● GIVEN RECORDS:
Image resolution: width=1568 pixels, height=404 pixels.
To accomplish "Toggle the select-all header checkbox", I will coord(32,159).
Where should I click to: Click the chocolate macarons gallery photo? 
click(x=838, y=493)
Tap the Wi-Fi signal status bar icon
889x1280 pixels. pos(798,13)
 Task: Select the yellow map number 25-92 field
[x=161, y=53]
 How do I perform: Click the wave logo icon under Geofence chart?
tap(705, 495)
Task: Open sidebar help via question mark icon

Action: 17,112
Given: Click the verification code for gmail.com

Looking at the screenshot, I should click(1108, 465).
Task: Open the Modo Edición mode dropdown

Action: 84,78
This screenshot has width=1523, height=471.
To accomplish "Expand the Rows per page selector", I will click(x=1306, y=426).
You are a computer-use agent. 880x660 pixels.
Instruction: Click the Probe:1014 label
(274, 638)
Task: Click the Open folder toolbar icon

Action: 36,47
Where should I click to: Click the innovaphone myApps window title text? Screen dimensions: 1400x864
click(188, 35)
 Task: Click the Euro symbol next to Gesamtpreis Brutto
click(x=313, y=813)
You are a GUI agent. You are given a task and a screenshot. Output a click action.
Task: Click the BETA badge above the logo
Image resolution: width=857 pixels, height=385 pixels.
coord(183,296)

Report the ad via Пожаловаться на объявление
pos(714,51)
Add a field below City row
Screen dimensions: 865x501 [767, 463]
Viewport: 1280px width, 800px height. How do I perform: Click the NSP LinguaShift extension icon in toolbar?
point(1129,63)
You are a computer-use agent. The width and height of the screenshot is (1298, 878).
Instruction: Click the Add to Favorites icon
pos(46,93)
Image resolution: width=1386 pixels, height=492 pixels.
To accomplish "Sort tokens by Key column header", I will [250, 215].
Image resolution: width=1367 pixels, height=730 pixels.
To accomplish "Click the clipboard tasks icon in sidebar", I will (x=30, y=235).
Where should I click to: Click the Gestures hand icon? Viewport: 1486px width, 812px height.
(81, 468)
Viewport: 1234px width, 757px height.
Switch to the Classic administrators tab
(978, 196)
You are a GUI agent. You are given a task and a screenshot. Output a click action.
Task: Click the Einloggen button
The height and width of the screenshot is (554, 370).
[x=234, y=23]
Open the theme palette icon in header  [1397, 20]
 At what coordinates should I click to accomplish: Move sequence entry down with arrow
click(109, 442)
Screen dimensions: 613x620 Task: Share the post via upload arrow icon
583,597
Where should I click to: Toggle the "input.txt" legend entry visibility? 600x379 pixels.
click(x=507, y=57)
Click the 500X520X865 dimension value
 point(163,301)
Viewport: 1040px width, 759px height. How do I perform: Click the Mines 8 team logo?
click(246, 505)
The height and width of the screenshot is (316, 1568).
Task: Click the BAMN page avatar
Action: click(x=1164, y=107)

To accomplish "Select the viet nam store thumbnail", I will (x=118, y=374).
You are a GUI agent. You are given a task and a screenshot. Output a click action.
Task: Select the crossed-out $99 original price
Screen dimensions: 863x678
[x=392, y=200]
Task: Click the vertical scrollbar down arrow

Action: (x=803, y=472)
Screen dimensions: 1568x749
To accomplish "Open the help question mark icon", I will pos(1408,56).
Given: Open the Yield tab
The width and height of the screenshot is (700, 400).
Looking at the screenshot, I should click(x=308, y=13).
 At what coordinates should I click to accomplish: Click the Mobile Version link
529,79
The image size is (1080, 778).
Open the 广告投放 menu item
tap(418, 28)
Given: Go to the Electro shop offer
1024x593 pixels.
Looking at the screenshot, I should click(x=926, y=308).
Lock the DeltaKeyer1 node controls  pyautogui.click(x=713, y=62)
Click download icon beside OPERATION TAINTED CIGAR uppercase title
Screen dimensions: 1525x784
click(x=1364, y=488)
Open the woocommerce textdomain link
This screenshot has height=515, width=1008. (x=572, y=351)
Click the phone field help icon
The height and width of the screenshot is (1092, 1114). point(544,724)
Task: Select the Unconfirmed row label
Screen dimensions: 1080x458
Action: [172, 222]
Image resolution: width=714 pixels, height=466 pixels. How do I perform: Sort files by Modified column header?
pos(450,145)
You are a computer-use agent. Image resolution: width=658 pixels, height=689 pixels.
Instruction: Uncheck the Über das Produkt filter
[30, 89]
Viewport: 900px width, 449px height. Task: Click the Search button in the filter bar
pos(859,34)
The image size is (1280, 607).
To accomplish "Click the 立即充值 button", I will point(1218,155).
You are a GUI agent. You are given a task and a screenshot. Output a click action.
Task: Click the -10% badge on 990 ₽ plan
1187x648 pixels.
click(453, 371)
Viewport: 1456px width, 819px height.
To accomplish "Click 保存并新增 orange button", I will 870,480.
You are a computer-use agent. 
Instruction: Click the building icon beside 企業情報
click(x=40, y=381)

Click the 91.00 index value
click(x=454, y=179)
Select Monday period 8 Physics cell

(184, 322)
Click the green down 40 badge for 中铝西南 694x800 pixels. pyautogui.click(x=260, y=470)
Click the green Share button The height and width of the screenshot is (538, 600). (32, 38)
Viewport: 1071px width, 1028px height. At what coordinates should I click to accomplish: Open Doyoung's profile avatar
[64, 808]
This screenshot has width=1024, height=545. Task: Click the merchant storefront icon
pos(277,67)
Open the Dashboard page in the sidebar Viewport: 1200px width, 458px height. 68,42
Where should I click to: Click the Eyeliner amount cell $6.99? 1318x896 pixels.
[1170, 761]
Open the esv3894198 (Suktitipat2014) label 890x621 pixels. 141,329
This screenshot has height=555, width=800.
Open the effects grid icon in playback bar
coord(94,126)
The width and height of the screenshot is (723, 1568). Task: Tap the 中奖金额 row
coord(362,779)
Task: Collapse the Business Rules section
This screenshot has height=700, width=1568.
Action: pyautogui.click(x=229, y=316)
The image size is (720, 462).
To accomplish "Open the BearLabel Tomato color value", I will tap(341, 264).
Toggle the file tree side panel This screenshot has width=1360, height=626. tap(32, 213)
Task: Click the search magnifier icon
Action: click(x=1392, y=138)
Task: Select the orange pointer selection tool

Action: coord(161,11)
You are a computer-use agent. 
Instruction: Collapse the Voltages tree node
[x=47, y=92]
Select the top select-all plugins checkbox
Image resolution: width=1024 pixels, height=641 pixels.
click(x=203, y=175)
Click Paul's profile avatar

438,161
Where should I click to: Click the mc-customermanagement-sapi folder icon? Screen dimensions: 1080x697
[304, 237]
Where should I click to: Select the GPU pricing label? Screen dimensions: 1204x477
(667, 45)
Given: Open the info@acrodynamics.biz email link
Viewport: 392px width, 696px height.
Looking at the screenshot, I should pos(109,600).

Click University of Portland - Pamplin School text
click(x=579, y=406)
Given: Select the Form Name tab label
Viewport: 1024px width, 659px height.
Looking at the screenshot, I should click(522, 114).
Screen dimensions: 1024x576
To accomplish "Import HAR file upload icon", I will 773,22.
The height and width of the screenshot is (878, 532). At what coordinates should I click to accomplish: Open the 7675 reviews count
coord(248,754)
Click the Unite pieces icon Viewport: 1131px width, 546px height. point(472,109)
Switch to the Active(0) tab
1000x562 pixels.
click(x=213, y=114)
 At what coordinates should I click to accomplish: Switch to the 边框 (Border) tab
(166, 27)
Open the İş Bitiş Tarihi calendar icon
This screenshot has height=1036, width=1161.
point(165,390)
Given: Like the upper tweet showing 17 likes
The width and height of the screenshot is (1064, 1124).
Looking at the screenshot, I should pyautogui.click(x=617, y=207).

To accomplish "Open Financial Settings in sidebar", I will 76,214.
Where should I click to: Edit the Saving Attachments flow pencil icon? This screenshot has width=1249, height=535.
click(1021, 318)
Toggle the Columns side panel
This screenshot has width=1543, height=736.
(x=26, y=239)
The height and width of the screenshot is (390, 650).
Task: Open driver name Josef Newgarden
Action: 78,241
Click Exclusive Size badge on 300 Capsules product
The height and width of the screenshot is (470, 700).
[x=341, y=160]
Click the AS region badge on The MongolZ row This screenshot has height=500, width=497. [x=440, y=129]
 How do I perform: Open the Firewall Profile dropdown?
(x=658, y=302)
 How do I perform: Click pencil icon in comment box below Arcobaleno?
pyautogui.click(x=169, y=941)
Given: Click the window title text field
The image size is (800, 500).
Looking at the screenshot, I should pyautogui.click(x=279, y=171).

● TASK TO COMPLETE: Look through the material above for the word "badge" and copy every line that has it.

● SOLUTION TO THIS PROBLEM:
Task: Click the BETA badge above the logo
Task: Click the -10% badge on 990 ₽ plan
Click the green down 40 badge for 中铝西南 694x800 pixels. pyautogui.click(x=260, y=470)
Click Exclusive Size badge on 300 Capsules product
Click the AS region badge on The MongolZ row This screenshot has height=500, width=497. [x=440, y=129]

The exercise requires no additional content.